--- Work instructions ---
Search the data for the string "computer" and extract every line where it appears.

___ Data provided

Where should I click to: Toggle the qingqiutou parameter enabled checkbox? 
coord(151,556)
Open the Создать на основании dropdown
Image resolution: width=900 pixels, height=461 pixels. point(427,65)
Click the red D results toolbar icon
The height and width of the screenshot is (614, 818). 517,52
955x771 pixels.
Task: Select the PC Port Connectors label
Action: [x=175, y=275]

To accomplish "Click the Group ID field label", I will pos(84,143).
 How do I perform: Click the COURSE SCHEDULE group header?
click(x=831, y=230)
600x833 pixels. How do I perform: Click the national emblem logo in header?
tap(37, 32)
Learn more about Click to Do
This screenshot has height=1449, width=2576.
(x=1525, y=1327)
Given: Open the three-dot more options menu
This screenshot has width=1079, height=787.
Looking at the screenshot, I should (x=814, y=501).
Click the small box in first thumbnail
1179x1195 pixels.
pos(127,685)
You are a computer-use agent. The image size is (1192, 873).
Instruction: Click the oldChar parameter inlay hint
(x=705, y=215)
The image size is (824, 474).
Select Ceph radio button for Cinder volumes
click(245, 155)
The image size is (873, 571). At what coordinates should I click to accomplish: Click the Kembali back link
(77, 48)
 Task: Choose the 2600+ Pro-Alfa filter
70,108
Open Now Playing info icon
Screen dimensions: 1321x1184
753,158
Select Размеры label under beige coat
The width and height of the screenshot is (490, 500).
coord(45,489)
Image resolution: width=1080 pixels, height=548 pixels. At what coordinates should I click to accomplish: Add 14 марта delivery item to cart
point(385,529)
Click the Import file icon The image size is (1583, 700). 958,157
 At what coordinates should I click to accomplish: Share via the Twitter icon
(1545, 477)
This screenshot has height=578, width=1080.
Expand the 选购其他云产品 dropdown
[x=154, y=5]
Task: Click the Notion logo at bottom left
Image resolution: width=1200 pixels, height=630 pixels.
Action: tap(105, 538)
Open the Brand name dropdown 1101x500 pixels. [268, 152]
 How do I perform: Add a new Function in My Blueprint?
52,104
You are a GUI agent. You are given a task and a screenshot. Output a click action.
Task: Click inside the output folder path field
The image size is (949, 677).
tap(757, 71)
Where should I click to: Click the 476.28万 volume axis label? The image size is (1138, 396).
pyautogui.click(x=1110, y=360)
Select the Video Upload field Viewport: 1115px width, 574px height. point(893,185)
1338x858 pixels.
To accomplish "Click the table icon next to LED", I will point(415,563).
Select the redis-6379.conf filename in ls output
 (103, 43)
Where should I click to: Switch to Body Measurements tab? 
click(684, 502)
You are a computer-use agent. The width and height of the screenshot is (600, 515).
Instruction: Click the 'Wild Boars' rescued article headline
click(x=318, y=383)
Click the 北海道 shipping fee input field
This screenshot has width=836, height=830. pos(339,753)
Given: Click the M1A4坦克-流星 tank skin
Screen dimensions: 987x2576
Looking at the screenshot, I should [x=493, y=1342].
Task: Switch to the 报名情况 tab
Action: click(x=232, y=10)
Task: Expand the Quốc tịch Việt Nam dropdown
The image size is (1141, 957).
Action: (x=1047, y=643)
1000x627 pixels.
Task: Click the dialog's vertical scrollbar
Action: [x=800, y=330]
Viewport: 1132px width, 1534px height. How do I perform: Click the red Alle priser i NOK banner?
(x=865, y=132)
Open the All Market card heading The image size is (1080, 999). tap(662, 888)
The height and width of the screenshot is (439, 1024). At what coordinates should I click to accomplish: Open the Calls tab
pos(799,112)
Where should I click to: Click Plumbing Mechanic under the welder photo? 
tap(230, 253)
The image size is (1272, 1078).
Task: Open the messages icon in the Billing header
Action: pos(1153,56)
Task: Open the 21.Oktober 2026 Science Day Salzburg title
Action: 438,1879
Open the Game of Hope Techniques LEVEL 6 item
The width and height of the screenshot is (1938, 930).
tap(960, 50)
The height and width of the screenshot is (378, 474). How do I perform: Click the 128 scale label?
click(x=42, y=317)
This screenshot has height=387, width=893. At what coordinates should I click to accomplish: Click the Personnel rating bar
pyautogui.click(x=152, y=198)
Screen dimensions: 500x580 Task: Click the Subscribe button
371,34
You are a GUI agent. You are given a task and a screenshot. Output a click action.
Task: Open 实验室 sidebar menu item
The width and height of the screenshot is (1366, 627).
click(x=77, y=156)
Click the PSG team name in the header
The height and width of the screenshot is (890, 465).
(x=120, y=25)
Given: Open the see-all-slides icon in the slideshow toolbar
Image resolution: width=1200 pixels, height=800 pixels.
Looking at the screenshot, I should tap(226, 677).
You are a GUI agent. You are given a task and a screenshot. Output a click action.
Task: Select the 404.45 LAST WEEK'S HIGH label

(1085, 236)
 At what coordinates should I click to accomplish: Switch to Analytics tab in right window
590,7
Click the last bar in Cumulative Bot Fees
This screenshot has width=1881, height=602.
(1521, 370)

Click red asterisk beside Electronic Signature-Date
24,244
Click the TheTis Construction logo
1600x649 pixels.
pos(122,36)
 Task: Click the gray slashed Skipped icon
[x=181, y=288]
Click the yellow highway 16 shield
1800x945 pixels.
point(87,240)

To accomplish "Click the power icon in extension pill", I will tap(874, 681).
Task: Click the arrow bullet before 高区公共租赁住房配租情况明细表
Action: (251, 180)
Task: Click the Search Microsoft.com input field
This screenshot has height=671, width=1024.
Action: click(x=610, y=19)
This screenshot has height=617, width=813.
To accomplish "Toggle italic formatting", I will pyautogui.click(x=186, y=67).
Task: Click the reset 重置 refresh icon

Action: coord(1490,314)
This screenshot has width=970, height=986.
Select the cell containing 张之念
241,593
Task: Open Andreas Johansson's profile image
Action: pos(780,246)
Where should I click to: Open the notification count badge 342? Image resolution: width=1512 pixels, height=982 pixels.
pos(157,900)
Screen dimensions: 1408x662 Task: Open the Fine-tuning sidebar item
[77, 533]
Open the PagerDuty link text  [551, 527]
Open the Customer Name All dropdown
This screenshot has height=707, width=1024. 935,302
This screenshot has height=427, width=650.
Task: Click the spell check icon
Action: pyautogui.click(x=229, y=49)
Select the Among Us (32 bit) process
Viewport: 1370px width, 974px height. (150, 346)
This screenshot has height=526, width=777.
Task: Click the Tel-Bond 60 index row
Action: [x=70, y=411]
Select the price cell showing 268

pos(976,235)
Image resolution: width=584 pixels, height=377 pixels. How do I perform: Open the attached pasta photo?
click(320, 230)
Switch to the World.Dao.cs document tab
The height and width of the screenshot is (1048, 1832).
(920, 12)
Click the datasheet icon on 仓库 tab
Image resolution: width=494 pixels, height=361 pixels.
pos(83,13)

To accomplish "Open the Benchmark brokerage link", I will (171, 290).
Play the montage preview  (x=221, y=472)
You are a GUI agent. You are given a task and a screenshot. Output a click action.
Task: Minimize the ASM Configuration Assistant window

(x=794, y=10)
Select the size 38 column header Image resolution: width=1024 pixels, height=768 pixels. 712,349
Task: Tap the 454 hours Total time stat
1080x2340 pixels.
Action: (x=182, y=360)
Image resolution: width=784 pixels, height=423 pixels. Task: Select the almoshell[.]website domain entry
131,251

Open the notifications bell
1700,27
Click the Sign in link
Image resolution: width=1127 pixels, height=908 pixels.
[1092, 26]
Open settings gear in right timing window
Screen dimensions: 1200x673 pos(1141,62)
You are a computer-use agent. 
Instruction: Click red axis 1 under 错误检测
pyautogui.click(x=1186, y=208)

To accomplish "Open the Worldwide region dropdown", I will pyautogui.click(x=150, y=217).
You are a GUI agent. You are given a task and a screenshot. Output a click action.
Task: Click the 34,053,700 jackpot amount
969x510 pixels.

______

--- Reply to the exercise ---
You are a computer-use agent. The image size is (1192, 873).
You are a computer-use agent. The width and height of the screenshot is (600, 515).
You are a computer-use agent. 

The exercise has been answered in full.